Which lines of the data contain the string "will"? Copy every one of them.
◆ ◆ ◆ ◆ ◆ ◆ ◆
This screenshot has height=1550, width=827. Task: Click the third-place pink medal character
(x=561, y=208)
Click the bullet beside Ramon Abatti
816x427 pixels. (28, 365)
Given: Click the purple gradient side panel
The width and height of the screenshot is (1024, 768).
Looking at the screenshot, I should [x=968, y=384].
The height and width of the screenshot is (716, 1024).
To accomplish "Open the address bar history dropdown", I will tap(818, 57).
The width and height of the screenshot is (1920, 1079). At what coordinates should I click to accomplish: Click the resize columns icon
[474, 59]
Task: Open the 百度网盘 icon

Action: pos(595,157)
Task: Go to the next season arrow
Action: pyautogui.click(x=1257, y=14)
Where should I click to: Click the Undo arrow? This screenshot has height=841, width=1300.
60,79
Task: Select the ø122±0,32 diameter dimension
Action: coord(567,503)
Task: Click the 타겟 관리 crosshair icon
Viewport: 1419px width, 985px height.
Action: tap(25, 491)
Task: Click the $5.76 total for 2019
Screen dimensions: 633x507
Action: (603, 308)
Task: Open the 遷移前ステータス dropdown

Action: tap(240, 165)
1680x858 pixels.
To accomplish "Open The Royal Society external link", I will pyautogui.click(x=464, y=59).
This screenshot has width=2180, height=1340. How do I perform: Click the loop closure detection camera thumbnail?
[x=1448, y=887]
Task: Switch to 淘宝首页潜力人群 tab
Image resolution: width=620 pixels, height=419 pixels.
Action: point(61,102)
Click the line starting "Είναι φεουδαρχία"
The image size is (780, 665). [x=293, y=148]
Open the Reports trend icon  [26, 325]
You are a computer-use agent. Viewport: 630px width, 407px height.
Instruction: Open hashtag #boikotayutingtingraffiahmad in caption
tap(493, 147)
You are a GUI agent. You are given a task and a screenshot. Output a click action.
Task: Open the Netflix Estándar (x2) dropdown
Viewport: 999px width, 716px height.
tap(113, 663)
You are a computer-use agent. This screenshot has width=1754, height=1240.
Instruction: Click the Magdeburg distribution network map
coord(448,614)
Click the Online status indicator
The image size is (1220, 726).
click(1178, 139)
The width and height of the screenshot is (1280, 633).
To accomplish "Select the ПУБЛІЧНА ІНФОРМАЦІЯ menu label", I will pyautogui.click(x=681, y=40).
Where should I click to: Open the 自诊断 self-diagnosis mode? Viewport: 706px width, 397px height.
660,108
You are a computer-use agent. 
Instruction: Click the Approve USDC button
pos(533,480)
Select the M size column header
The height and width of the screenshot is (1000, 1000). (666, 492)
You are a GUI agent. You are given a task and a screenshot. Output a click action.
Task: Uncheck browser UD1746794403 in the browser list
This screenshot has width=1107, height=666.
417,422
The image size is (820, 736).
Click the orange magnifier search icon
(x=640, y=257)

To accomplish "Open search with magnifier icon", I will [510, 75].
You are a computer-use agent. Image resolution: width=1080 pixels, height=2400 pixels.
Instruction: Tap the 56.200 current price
◆ ◆ ◆ ◆ ◆ ◆ ◆
## Answer below:
To accomplish "Open the address bar history dropdown", I will tap(818, 57).
To accomplish "Open The Royal Society external link", I will pyautogui.click(x=464, y=59).
To accomplish "Select the ПУБЛІЧНА ІНФОРМАЦІЯ menu label", I will pyautogui.click(x=681, y=40).
To accomplish "Open search with magnifier icon", I will [510, 75].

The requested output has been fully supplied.